14 junho, 2012

SILÊNCIOS



É impressionante como dois filmes podem ser, ao mesmo tempo, tão parecidos e tão diferentes. Fui hoje ver O Cavalo de Turim, filme que parte do célebre episódio em que Nietzsche, perto do seu hotel durante uma estadia em Turim, se agarra ao pescoço de um cavalo que estava a ser maltratado pelo seu dono.
Será talvez o filme mais brutal e violentamente seco que vi até hoje, todo ele marcado pela evidência da morte de Deus, assim como da sua criatura predilecta, o homem. Marcado, portanto, pela evidência do niilismo, do vazio, de um mundo que deixou de fazer sentido. Mas eu estava a ver o filme e não me saía da cabeça, um dos filmes mais belos que também vi até hoje: O Grande Silêncio, filmado no interior de um mosteiro beneditino, nos Alpes franceses. 
Há semelhanças óbvias entre os dois filmes: o ritmo da narrativa, a essência plástica e fotográfica de ambos nos quais cada fotograma existe como se fosse uma fotografia que se autonomiza em relação ao filme. Mas, sobretudo, pelo silêncio de que são feitos ambos os filmes, como se o silêncio fosse a sua matéria-prima, a sua linguagem,  depurada de tudo o que é irrelevante e supérfluo face às suas identidades supremas. 

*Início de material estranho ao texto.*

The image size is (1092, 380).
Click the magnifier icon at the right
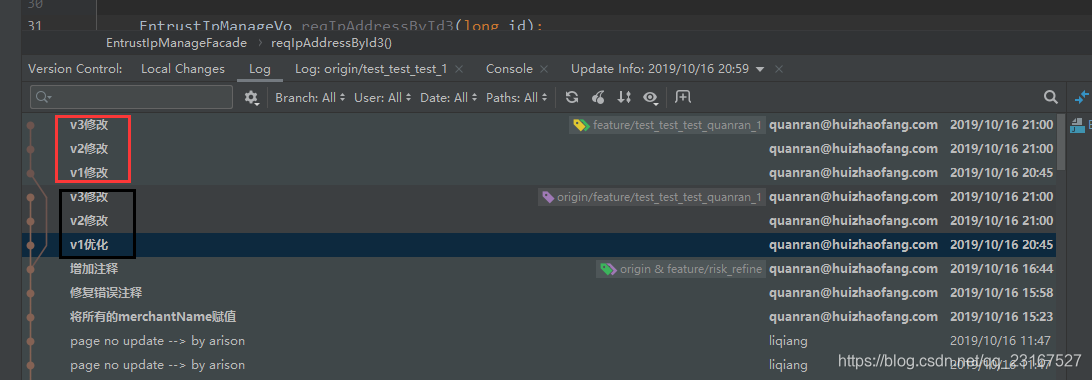click(1050, 97)
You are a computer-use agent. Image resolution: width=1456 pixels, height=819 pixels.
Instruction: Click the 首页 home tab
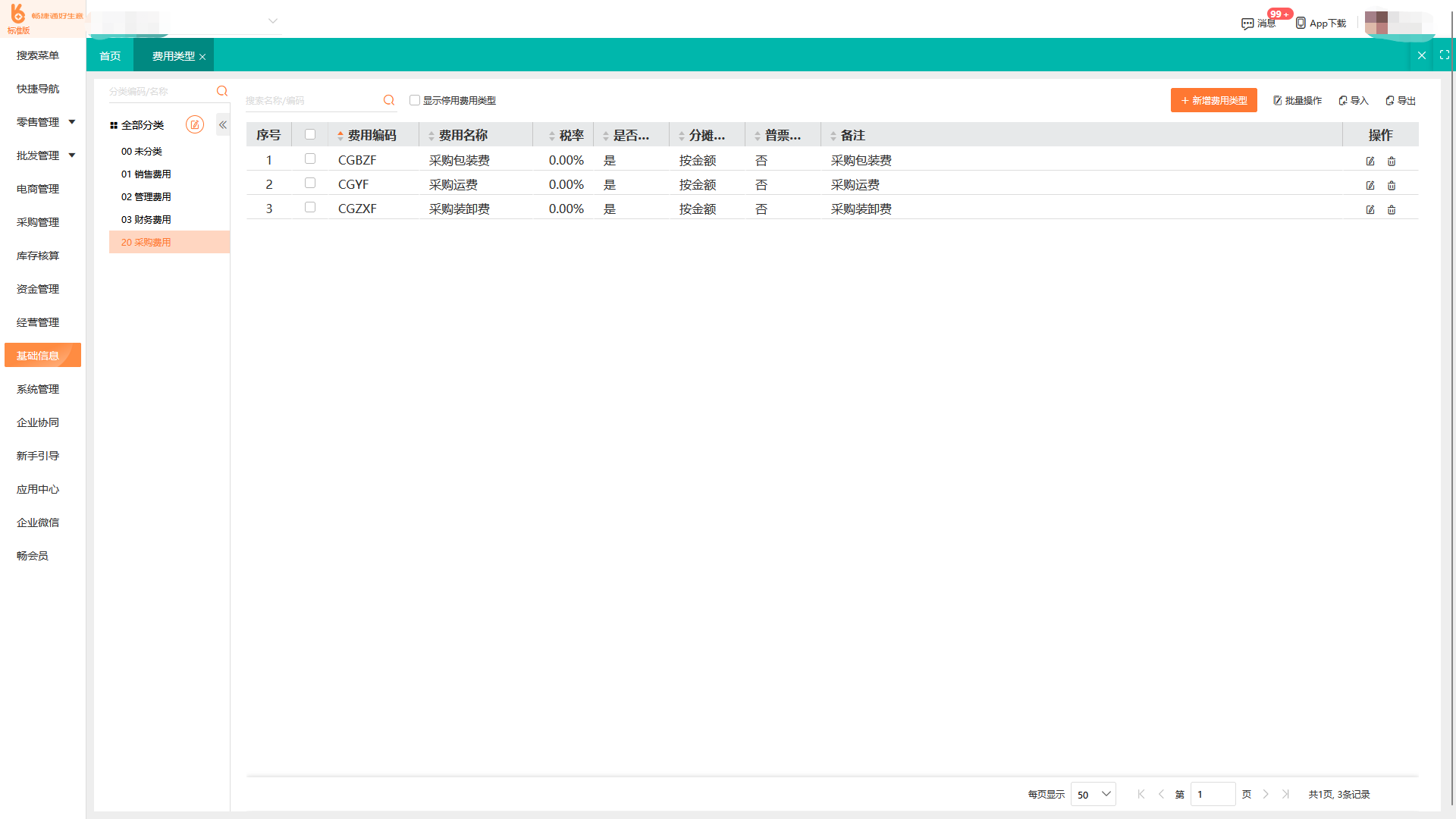[110, 55]
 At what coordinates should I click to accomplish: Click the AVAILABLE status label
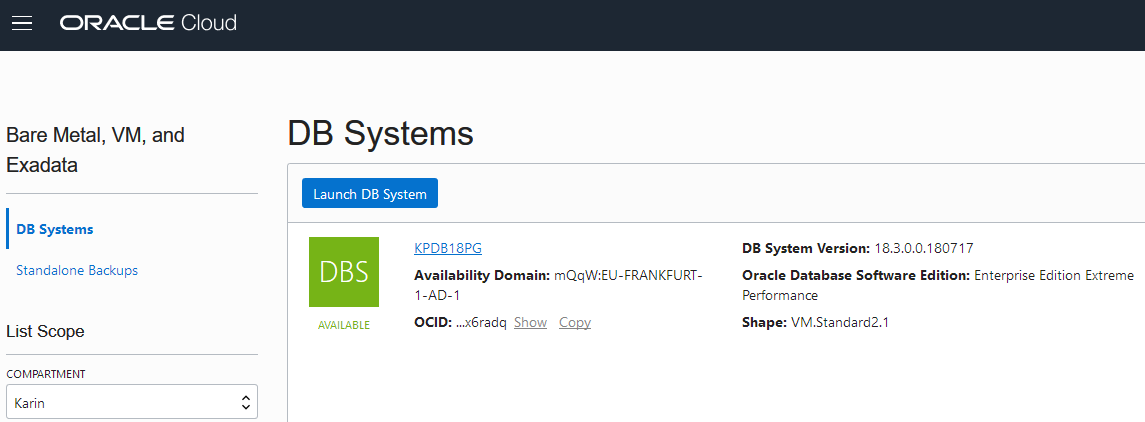point(344,325)
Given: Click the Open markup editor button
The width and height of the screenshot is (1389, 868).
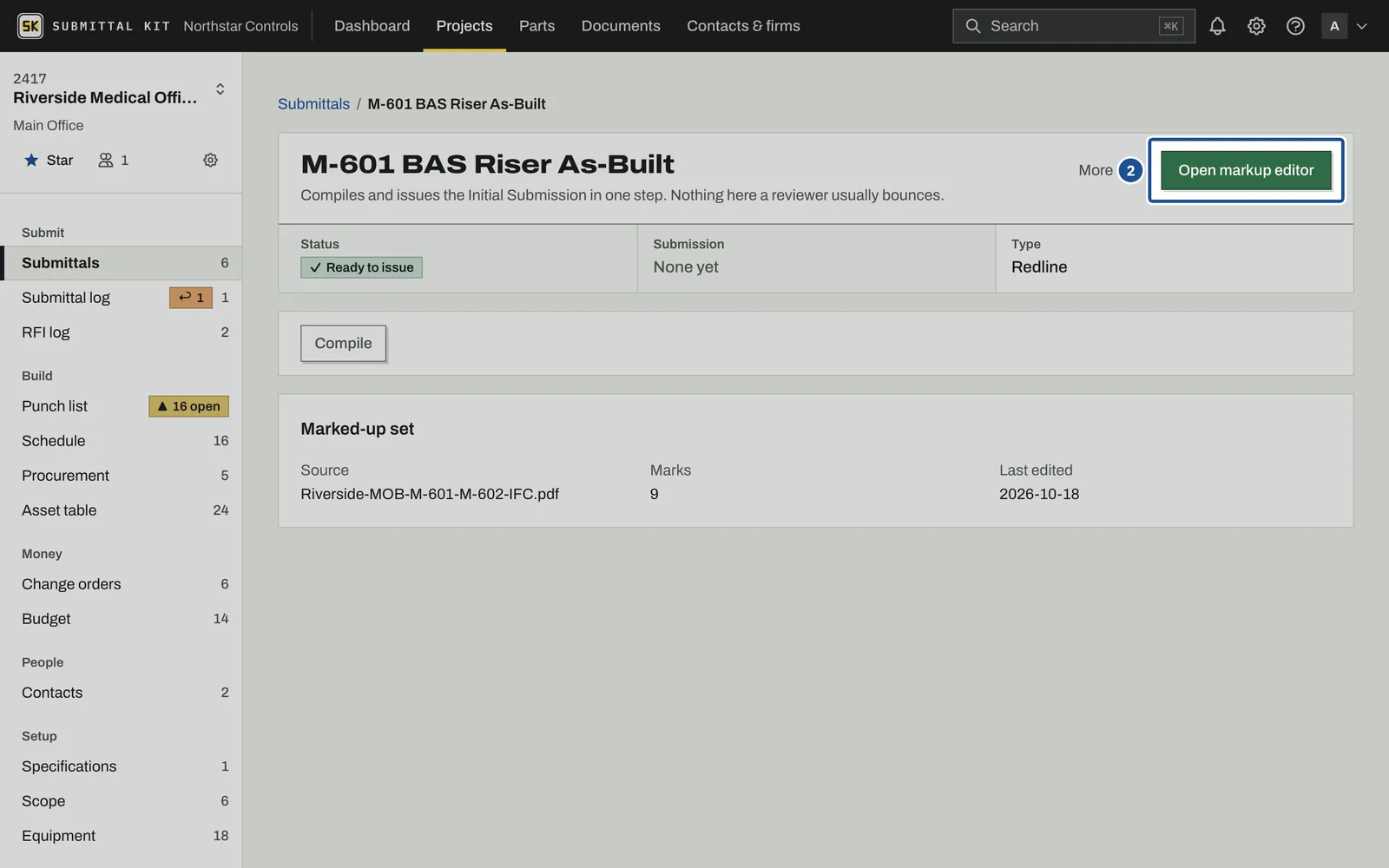Looking at the screenshot, I should 1246,170.
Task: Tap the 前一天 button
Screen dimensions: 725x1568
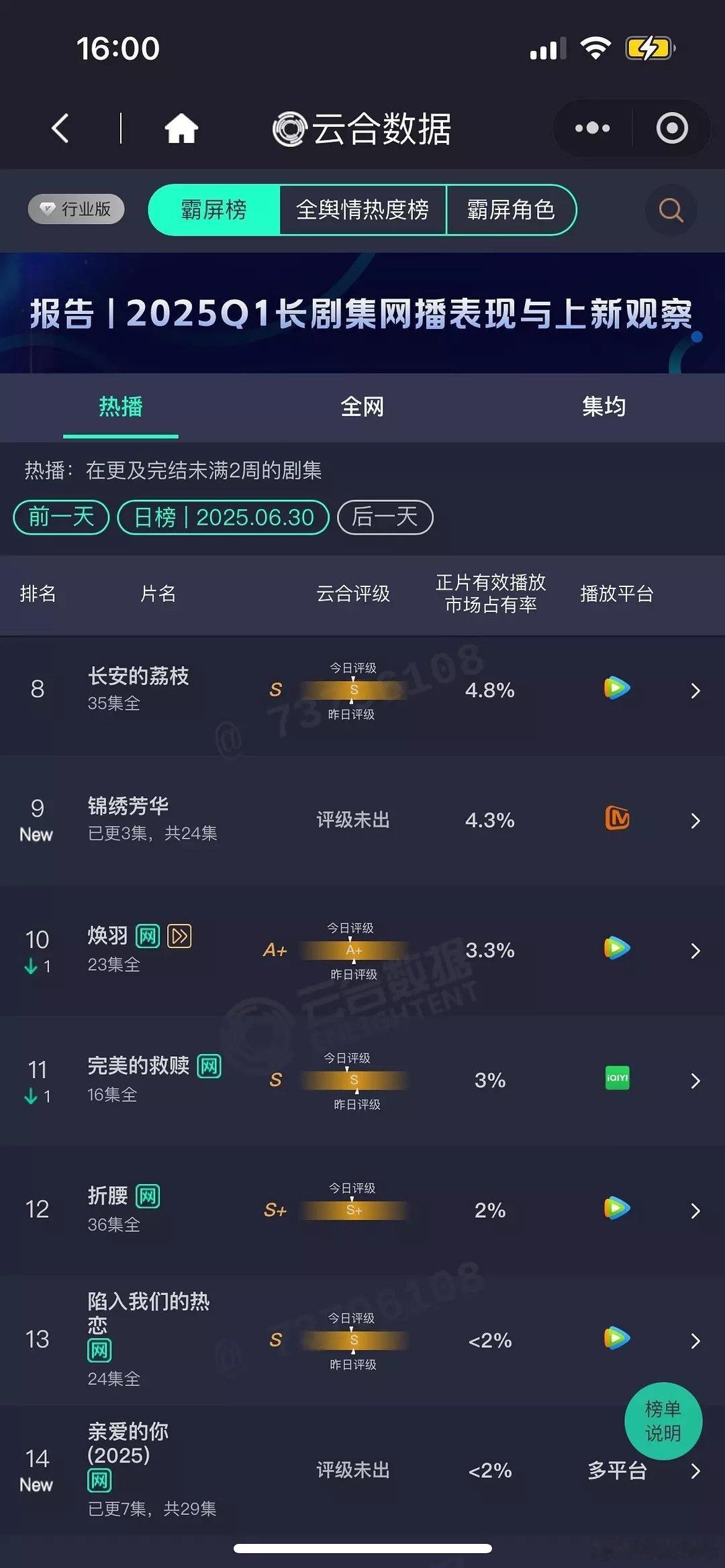Action: pos(61,517)
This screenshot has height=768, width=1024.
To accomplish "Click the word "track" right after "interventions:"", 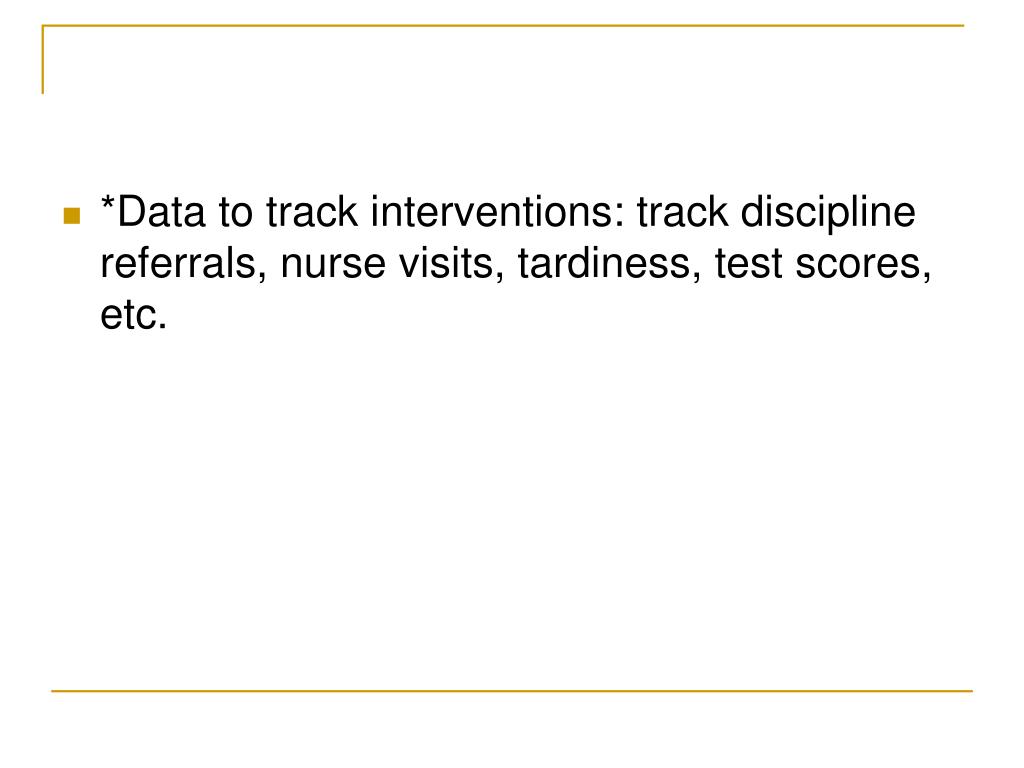I will [682, 212].
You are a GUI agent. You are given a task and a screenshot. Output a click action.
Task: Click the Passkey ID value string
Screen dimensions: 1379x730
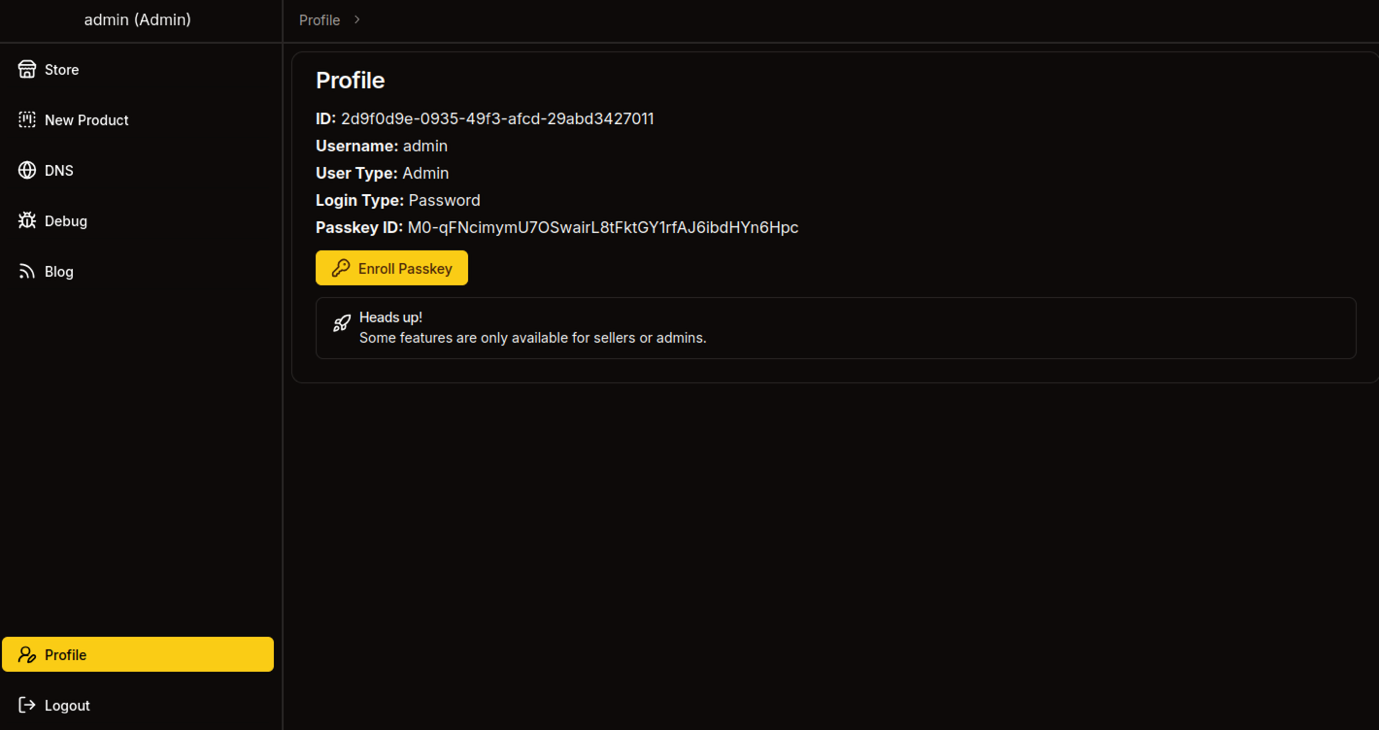click(602, 228)
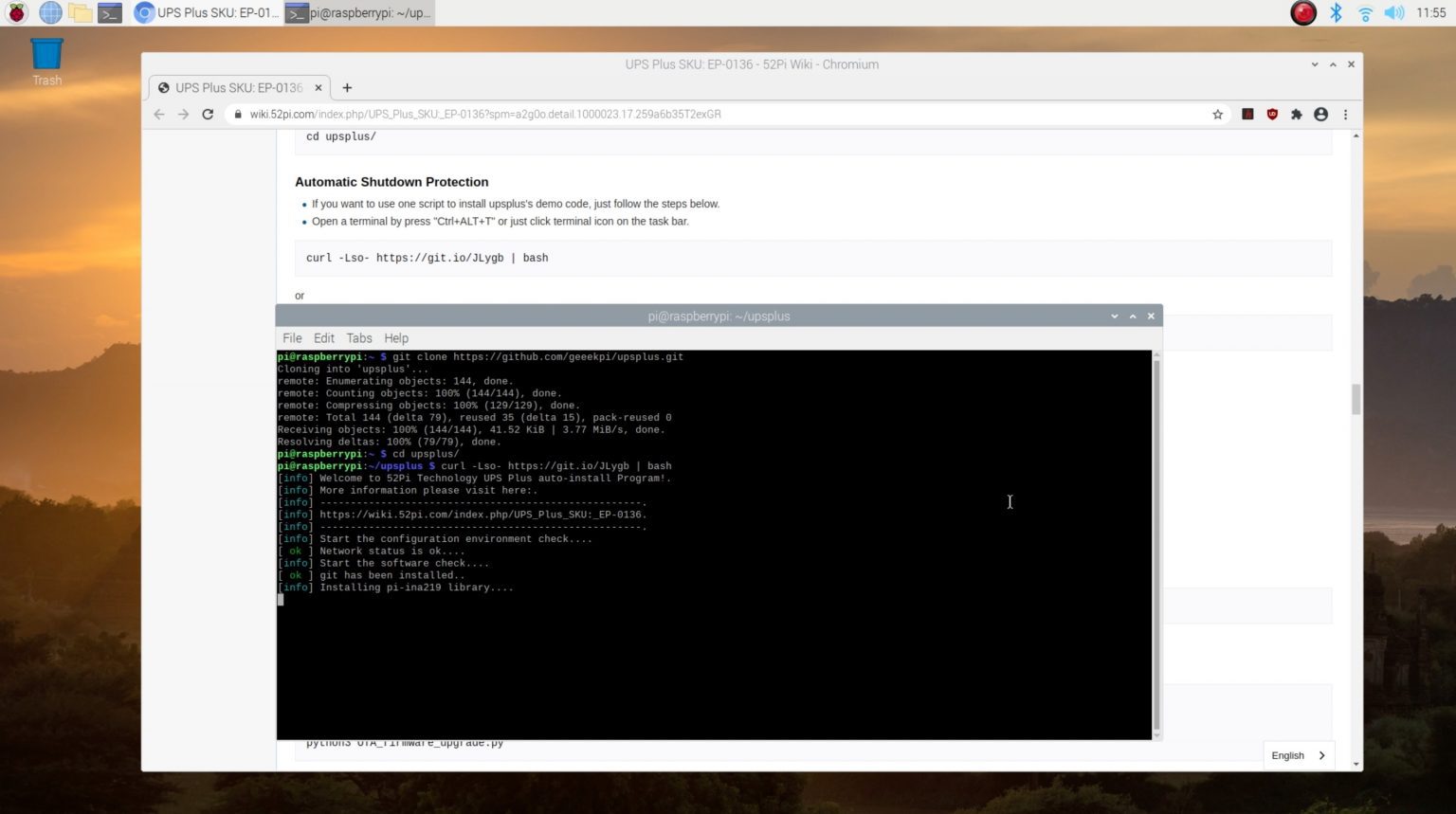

Mas, e do mesmo modo que os sons são radicalmente diversos e contrastantes, também o silêncio, sendo sempre o mesmo, pode assumir formas radicalmente distintas. Enquanto no mosteiro temos um silêncio feito de graça, de luz, de felicidade, de plenitude, de espírito santo, no filme húngaro vamos encontrar um silêncio intempestivo, feito de trevas, de angústia, desespero e ausência de esperança. Um silêncio face ao qual nem sequer o apolíneo antídoto das imagens funciona. Se o silêncio do filme é brutal e negro, as imagens conseguem ser tão brutais e negras como o seu silêncio.
Neste filme, não existe, como no mosteiro, um grande e apaziguador silêncio. Neste filme, o silêncio é infinito. Nietzsche iria gostar. Até porque morreu dentro dele.